═════ DATASET RECORDS ═════

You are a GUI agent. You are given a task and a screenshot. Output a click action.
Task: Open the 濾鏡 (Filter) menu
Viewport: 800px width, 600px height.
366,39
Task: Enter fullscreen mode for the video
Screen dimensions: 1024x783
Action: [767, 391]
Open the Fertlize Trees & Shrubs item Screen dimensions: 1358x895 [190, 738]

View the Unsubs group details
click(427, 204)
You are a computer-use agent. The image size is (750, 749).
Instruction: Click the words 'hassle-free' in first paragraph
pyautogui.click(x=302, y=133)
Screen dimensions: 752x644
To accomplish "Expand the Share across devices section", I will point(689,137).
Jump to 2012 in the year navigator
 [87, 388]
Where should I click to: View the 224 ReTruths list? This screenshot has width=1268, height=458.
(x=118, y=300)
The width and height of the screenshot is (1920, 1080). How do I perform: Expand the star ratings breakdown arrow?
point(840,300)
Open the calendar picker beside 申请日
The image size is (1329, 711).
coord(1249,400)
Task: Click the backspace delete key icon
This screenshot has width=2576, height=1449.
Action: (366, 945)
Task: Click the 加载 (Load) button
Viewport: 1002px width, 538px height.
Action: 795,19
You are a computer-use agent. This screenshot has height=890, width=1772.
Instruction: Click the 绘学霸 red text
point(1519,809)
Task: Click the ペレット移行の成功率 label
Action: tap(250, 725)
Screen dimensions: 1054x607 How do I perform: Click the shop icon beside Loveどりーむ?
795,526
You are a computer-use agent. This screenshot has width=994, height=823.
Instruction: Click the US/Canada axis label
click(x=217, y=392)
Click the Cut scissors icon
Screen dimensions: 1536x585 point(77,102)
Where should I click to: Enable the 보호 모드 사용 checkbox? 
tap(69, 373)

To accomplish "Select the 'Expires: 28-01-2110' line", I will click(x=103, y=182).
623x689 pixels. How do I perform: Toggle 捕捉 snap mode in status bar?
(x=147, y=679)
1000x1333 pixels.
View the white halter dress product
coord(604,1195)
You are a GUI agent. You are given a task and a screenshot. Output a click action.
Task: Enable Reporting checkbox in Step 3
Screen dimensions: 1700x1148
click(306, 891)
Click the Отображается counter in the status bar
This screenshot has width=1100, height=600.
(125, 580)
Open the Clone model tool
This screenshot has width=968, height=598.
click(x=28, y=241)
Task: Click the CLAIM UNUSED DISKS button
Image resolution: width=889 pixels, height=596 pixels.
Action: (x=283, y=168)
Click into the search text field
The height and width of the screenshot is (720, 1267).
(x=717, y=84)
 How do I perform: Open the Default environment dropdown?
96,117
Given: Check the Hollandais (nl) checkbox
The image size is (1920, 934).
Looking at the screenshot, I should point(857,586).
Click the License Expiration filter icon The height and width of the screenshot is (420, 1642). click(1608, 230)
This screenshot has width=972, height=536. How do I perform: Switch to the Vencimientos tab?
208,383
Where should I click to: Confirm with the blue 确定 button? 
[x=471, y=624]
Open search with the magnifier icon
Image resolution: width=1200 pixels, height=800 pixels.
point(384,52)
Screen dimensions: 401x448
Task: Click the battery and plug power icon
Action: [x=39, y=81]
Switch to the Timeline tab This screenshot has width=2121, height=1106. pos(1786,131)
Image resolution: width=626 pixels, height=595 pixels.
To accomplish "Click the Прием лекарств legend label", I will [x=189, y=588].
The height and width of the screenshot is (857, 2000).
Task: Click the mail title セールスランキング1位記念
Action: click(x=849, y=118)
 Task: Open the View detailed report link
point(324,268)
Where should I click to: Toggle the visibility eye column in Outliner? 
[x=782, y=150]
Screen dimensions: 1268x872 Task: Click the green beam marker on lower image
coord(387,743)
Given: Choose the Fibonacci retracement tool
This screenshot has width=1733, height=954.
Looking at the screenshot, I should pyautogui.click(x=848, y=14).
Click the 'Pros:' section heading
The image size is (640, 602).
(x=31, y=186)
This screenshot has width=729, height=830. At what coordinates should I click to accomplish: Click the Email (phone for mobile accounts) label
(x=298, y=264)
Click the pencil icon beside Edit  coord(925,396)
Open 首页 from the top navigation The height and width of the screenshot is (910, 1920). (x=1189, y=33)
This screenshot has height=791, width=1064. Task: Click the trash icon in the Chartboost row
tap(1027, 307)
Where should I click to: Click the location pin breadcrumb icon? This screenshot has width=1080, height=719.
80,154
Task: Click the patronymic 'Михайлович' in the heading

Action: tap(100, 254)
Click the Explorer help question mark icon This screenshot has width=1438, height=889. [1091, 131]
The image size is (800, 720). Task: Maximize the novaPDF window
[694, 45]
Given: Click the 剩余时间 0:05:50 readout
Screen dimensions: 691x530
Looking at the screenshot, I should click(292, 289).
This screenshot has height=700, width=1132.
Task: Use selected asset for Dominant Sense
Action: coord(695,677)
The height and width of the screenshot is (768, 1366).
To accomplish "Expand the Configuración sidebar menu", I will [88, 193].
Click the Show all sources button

═════

Search the records line by line for the word "menu" and copy every line where it appears.

Task: Open the 濾鏡 (Filter) menu
To accomplish "Expand the Configuración sidebar menu", I will [88, 193].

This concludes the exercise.